What the task requires:
Continue the thread below about checking user permissions stored in a session variable, starting right after its final line.

Passage:
--- Start ---
I have a web application inside where i need to check whether the user has sufficient permissions / roles/rights to access the page. I had set the users rights in a table with USER_ID, ROLE_ID. and when a user is logging in to the application, I will be reading the records for this user and the construct a string and assign to a session variable. When the logged in user access each page, I will read the value from session variable and then parse the string and then check whether this user has sufficient rights assigned to it.

Now I afraid whether accessing the session variable in every pages load would affect the performance. Is there any alternative way to solve this?

+2  A: 

You should see a net gain in performance.

It will take some resource to load the session, but that will usually be much less than the resources required to retrieve a record from the database, which can involve creating a connection, authenticating, parsing the query, retrieving a record and sending it over a network. Compared to that, taking a session file off the hard drive is much quicker.

It does sound like you're trying to optimize prematurely. You should wait a while then monitor to see where your bottlenecks really are.

Greg
+1 for mentioning '[waiting before testing]'. Not waiting has really wasted a lot of my time in the past.
KyleFarris
A: 

Adding to what Greg said above.
--- End ---
Raw records:
--- Start ---
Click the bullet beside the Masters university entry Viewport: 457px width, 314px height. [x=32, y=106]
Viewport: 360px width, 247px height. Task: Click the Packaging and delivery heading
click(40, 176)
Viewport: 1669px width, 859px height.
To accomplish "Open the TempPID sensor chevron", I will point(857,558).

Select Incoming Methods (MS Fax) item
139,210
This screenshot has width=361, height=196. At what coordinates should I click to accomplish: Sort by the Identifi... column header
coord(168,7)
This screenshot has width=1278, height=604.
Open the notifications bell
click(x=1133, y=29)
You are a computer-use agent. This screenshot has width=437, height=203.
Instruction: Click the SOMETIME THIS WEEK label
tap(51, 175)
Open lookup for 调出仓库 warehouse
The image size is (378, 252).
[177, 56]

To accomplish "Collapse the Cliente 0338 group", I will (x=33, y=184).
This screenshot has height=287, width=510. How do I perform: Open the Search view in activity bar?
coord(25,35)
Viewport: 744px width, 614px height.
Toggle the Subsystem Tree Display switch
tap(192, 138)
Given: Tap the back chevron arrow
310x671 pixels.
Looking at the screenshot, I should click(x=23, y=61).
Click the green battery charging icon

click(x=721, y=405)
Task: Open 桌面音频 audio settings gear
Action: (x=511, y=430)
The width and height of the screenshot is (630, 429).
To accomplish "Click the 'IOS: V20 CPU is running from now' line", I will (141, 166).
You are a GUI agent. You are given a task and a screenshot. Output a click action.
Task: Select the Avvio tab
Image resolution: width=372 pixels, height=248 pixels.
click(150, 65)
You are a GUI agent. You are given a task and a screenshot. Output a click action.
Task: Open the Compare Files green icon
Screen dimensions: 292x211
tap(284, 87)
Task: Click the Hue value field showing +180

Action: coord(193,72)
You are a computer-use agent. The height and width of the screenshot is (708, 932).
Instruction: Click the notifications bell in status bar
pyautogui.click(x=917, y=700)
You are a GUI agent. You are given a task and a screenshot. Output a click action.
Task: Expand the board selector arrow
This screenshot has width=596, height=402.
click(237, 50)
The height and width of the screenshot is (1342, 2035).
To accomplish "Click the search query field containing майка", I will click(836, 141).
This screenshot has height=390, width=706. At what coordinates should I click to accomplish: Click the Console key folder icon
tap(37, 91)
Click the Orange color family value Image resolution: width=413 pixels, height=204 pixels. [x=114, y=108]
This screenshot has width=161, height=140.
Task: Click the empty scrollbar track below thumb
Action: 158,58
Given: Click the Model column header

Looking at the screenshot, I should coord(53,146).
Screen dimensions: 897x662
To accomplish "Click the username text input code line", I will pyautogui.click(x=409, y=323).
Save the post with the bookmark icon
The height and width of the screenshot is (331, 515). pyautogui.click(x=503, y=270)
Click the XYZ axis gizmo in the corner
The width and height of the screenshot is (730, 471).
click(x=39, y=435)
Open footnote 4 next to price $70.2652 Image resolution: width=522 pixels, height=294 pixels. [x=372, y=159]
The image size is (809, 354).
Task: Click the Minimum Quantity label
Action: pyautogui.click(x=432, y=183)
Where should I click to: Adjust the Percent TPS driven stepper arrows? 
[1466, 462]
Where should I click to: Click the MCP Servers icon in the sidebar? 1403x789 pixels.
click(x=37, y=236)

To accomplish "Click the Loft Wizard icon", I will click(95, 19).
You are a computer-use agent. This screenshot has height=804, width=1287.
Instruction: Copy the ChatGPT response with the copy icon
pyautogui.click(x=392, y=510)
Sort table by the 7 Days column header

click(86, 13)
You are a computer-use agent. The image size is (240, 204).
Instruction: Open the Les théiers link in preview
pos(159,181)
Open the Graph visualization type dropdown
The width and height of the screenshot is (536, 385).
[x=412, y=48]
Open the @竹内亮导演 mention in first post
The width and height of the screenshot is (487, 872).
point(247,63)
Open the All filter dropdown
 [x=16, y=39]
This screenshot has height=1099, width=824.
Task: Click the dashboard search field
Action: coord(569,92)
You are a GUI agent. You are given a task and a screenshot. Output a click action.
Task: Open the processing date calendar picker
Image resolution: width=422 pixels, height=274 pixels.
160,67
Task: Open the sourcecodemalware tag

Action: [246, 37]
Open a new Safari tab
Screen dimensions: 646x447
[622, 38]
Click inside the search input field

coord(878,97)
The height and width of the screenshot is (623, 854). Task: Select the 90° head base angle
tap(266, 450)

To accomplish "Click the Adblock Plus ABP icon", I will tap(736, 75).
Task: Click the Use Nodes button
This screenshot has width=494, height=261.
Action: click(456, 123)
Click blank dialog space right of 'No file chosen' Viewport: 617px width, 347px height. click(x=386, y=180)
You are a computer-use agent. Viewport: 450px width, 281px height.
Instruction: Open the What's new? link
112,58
--- End ---
Answer:
There are 2 types of sessions in php. Sessions stored in a database and sessions stored in a file (usually in /tmp/session_something);

Database option has overhead in creating a socket and sending/retrieving the data. It has advantages such as a session being able to be persitant across multiple servers/machines.

The second option of the session info being stored into a file is probably the best for performance because a OS like Linux can cache/buffer read writes to a file in memory.

So short answer is, dont even worry about it the overhead is nothing, not to flame bait, but if you really cared about performance you wouldn't use PHP.

nullptr
+1  A: 

If you use the native session handler of PHP the session data probably will be retrieved on every request the session is used, regardless of whether you access the session data or not. And as the default session handler uses files to store the data in, it will cause to read the file on every request too.

If you want to optimize this, you could use some kind of cache where you store the sessions in. Maybe a memory cache like APC or Memcache (see also this comment to the session_set_save_handler function).

Gumbo
apc also provides shared key/value memory access. faster, if you have just one server, problematic if there are more.
Schnalle
http://www.php.net/manual/en/ref.apc.php (and i meant, it's faster than memcache but not scalable)
Schnalle
Thanks for your remark, Schnalle.
Gumbo
+1  A: 

no, it won't affect the performance of your site in a noticable way (unless you have hundreds of users per second).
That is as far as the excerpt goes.